**TASK BRIEF**
Starting at the first line below, copy through to the last line exactly.
[Start of section]
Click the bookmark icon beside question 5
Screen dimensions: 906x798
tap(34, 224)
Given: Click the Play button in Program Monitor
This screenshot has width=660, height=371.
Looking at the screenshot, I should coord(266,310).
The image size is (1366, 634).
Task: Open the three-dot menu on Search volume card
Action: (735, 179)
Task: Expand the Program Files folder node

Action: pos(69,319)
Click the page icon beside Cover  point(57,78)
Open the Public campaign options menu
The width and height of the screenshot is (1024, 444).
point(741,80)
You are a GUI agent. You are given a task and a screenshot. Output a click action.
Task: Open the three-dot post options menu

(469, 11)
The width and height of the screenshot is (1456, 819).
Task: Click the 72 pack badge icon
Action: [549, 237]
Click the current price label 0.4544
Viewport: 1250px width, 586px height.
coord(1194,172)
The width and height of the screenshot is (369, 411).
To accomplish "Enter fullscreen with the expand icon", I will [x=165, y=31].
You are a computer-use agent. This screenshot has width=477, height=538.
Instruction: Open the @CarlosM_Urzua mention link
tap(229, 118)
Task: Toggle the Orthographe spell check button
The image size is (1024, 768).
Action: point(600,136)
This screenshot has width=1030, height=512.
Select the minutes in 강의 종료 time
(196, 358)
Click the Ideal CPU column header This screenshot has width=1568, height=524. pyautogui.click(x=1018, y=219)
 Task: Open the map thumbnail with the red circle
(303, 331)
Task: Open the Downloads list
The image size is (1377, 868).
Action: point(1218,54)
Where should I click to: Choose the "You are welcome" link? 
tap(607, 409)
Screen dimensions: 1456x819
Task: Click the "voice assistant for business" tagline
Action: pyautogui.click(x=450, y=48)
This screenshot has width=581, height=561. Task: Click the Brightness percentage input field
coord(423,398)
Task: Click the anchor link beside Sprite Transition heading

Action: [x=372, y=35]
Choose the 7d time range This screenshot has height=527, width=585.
[End of section]
**ANSWER TO THIS TASK**
Click the bookmark icon beside question 5
Screen dimensions: 906x798
tap(34, 224)
Given: Click the Play button in Program Monitor
This screenshot has width=660, height=371.
Looking at the screenshot, I should coord(266,310).
The image size is (1366, 634).
Task: Open the three-dot menu on Search volume card
Action: (735, 179)
Task: Expand the Program Files folder node

Action: pos(69,319)
Click the page icon beside Cover  point(57,78)
Open the Public campaign options menu
The width and height of the screenshot is (1024, 444).
point(741,80)
You are a GUI agent. You are given a task and a screenshot. Output a click action.
Task: Open the three-dot post options menu

(469, 11)
The width and height of the screenshot is (1456, 819).
Task: Click the 72 pack badge icon
Action: [549, 237]
Click the current price label 0.4544
Viewport: 1250px width, 586px height.
coord(1194,172)
The width and height of the screenshot is (369, 411).
To accomplish "Enter fullscreen with the expand icon", I will [x=165, y=31].
You are a computer-use agent. This screenshot has width=477, height=538.
Instruction: Open the @CarlosM_Urzua mention link
tap(229, 118)
Task: Toggle the Orthographe spell check button
The image size is (1024, 768).
Action: point(600,136)
This screenshot has width=1030, height=512.
Select the minutes in 강의 종료 time
(196, 358)
Click the Ideal CPU column header This screenshot has width=1568, height=524. pyautogui.click(x=1018, y=219)
 Task: Open the map thumbnail with the red circle
(303, 331)
Task: Open the Downloads list
The image size is (1377, 868).
Action: point(1218,54)
Where should I click to: Choose the "You are welcome" link? 
tap(607, 409)
Screen dimensions: 1456x819
Task: Click the "voice assistant for business" tagline
Action: pyautogui.click(x=450, y=48)
This screenshot has width=581, height=561. Task: Click the Brightness percentage input field
coord(423,398)
Task: Click the anchor link beside Sprite Transition heading

Action: [x=372, y=35]
Choose the 7d time range This screenshot has height=527, width=585.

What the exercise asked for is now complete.